Por: Gustavo Páez Escobar

Jaime Castro era el alcalde de Bogotá en 1994. Durante buena parte de su gobierno tuvo baja imagen en las encuestas, la que en algún momento amenazó su gobernabilidad. La ciudadanía le reclamaba mayores resultados y protestaba por algunas fallas cruciales, como el abandono de las calles y la creciente ola de inseguridad. (Situación que poco se diferencia de la actual, donde las calles están convertidas en verdaderos cráteres y la violencia callejera mantiene intimidada a la gente). Aquel estado de inoperancia -como entonces se le calificó- llevó al M-19 a adelantar una campaña para pedir la revocatoria del mandato.
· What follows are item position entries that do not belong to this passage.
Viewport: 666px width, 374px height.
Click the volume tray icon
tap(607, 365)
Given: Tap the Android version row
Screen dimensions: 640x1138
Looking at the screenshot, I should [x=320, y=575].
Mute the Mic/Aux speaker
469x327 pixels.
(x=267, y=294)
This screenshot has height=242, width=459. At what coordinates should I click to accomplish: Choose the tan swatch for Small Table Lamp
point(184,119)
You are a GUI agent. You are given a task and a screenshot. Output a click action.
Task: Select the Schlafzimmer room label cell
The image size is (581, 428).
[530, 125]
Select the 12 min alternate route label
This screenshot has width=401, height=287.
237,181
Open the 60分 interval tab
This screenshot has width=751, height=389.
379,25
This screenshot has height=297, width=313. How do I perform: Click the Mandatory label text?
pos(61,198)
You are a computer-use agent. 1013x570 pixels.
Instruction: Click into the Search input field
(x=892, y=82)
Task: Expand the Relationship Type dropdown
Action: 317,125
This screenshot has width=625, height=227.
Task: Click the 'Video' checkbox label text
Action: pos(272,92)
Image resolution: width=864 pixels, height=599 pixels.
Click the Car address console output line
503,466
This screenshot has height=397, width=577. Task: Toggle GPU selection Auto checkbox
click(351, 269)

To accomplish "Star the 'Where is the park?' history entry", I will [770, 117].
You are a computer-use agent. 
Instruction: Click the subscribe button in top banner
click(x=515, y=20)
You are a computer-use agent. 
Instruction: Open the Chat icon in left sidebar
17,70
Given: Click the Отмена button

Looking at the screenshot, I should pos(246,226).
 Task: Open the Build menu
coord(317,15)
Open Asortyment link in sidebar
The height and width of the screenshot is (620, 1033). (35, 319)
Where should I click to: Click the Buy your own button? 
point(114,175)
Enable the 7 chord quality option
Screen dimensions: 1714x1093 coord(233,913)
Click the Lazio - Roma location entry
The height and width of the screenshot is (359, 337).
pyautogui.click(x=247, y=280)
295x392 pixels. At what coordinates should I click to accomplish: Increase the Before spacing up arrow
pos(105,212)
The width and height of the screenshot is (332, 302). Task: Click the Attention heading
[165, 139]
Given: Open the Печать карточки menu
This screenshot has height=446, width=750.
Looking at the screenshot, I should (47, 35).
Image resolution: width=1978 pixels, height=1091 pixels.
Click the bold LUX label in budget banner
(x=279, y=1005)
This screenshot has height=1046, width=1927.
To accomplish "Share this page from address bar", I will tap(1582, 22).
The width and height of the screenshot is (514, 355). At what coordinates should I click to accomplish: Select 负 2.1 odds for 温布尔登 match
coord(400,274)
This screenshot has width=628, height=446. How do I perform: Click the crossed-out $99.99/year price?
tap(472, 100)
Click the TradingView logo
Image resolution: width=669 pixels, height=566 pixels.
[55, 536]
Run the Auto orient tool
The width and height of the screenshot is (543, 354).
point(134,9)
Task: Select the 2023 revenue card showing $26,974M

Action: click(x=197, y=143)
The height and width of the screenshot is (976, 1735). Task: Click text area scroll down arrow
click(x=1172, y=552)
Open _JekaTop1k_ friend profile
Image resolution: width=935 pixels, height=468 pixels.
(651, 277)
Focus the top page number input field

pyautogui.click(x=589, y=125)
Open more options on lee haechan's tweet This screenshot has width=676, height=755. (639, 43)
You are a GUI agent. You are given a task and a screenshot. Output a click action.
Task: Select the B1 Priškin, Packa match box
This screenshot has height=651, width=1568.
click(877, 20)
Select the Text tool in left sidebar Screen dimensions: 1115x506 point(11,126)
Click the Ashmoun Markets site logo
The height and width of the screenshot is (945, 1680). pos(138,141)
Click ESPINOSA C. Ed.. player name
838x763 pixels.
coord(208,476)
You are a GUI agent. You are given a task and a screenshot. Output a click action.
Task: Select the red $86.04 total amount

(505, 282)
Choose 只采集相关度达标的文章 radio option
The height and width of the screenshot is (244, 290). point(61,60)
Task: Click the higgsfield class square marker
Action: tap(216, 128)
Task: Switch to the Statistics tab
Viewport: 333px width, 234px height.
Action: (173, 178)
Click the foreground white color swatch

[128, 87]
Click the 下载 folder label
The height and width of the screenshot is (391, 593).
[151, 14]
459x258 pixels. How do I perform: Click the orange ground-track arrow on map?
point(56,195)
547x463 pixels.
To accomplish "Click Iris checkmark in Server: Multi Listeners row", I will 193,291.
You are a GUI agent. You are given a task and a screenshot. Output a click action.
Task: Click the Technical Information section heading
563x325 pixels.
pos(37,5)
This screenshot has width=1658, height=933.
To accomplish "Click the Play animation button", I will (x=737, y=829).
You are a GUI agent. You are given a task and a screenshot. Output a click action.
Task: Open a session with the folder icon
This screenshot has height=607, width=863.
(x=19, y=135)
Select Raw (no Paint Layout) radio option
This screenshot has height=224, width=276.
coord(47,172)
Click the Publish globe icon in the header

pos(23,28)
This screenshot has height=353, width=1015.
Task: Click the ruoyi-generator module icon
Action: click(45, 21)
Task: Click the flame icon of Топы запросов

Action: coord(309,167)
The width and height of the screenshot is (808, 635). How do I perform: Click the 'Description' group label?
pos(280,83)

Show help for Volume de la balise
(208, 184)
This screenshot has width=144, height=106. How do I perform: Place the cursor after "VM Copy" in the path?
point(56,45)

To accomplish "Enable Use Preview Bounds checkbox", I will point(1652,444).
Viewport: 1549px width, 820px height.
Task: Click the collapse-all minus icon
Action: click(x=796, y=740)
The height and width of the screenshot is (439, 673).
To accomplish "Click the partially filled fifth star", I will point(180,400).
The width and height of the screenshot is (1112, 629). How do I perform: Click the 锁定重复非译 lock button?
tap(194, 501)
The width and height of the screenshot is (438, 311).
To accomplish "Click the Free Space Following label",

El silencio del Alcalde enardecía los ánimos y creaba mayor inconformidad y frustración ciudadanas. Se pensaba que esa actitud entrañaba un desaire para la opinión pública, cuando no una insalvable carencia de empuje gerencial. Lo que se ignoraba era la dedicación absoluta del funcionario, con jornadas de 14 y 16 horas diarias, a resolver los problemas estructurales de la capital, los que aparte de frenar el progreso anulaban los mejores empeños, como había sucedido en la administración de Caicedo Ferrer.

Jaime Castro prefirió sacrificar su prestigio y su tranquilidad a cambio de reorganizar los obsoletos mecanismos que no dejaban ejercer una administración en realidad eficiente. Pensaba más en el futuro de Bogotá que en su propio descrédito personal. Su propósito central era salvar a la ciudad del morbo de la politiquería incrustado en el Concejo, y además poner las bases para recuperar las finanzas y conseguir la necesaria estabilidad económica y gubernativa.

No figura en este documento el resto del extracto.